- **Your task**
Which lines of the data below contain "chip"? Please show them all.

- **Data for review**
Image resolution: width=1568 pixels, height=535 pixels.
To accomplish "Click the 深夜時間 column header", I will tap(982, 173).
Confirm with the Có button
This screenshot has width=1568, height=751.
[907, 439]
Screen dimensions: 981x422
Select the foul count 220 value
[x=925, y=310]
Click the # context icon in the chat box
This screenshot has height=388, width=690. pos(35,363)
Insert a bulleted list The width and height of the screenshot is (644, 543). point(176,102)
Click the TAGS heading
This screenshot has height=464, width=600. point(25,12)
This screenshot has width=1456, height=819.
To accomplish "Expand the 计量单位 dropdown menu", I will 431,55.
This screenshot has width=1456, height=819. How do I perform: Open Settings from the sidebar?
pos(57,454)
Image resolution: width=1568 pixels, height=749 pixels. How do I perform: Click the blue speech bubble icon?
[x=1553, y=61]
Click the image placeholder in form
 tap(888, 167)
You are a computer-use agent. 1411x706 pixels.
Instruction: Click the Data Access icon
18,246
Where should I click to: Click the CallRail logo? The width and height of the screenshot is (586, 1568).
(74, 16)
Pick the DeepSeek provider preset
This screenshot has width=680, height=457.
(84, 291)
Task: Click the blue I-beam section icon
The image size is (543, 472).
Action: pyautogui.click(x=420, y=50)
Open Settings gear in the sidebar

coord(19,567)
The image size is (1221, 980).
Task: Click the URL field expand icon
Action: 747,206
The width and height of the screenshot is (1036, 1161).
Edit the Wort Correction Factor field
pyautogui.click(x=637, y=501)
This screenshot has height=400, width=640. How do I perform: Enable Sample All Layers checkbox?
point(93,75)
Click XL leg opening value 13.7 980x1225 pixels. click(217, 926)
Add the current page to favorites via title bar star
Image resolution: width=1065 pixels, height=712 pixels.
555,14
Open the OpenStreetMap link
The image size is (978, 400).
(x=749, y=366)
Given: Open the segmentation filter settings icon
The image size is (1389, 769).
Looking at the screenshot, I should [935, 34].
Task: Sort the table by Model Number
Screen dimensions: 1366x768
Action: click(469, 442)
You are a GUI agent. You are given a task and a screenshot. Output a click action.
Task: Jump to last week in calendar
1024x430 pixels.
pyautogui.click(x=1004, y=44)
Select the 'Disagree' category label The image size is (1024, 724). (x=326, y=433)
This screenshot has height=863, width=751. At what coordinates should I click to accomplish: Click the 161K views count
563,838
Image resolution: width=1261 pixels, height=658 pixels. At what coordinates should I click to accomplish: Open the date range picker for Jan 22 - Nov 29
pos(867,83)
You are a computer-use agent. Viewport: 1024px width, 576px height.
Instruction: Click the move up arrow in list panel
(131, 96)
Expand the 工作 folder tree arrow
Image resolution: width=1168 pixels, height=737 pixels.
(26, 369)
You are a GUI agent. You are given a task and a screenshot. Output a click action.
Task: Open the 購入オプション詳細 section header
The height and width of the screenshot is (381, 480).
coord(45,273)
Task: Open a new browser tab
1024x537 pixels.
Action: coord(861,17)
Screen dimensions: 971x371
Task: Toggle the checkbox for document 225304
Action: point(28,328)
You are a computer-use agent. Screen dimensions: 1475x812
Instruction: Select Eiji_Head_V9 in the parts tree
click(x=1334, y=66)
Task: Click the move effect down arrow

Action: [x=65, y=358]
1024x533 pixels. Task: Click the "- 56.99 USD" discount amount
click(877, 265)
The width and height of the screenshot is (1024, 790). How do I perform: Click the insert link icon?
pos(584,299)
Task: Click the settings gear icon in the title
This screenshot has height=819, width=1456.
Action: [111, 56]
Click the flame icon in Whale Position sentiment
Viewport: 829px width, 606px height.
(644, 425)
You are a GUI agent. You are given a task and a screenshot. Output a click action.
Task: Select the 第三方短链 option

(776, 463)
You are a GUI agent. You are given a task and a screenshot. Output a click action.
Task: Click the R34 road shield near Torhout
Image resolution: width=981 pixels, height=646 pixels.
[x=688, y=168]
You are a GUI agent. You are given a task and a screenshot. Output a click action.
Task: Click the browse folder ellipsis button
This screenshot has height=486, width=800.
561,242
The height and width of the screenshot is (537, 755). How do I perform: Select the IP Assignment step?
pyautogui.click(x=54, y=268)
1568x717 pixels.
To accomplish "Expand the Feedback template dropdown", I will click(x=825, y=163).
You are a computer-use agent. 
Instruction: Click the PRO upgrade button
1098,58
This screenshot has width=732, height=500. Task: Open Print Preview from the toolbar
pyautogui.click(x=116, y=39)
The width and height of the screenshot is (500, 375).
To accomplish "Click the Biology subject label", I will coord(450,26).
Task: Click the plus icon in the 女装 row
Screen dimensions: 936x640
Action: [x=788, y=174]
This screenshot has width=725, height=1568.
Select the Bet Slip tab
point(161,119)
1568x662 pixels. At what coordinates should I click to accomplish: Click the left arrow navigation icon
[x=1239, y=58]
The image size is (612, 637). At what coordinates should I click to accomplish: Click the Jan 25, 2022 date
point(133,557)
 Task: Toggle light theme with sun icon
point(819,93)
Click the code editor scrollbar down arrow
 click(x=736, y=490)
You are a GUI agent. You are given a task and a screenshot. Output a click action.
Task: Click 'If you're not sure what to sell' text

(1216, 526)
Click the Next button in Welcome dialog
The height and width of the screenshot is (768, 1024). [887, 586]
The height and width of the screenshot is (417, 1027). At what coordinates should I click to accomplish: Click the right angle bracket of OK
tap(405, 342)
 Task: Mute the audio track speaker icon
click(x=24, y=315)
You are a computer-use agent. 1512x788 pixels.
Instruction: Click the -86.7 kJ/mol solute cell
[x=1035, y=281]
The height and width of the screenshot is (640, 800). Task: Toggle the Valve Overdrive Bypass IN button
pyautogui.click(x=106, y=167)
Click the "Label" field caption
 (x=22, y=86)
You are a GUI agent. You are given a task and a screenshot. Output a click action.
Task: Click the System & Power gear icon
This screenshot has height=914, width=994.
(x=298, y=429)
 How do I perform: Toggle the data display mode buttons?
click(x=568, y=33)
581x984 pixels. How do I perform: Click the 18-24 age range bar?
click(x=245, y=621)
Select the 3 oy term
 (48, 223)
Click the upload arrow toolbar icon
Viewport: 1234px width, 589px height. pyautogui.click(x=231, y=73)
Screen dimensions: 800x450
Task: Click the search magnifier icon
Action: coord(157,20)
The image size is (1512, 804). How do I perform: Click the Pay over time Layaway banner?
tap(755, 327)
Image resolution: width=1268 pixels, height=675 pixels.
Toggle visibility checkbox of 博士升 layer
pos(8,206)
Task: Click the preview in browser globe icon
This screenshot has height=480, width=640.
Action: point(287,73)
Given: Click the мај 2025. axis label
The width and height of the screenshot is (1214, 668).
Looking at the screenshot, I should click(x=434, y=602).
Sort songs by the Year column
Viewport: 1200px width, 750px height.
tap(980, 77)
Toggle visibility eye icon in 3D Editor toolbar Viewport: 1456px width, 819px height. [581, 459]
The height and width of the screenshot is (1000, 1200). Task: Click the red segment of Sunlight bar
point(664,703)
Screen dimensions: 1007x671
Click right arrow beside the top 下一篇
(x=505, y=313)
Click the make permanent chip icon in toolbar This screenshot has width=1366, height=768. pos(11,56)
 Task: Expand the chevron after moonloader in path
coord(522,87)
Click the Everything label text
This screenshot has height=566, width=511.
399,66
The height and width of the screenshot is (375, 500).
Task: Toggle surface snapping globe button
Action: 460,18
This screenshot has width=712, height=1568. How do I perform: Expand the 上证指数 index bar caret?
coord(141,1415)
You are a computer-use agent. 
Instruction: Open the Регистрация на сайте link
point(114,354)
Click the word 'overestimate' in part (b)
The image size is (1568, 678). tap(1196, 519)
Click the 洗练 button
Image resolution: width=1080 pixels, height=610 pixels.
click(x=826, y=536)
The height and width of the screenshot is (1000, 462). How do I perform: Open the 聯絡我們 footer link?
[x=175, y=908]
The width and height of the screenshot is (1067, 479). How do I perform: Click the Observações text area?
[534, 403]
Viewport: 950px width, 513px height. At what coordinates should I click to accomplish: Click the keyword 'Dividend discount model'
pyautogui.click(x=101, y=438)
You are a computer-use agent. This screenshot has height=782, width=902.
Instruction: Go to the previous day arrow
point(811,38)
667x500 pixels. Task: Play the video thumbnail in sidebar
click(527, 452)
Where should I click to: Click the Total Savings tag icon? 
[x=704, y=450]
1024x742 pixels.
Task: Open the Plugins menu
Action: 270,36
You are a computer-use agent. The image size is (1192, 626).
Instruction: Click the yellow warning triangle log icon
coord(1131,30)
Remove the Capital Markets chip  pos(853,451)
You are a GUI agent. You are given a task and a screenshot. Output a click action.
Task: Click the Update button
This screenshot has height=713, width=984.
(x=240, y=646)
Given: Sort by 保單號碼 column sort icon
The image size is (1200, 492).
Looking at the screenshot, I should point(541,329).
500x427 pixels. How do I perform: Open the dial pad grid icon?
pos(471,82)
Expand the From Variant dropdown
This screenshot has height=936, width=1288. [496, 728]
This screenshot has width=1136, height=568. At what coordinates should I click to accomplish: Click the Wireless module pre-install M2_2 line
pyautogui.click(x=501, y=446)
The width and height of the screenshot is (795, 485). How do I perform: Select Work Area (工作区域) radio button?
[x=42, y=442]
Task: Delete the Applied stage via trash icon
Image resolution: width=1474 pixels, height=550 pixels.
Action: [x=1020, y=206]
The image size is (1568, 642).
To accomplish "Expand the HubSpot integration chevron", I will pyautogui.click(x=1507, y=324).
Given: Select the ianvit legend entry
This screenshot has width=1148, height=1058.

- **Written reply**
Click the make permanent chip icon in toolbar This screenshot has width=1366, height=768. pos(11,56)
Remove the Capital Markets chip  pos(853,451)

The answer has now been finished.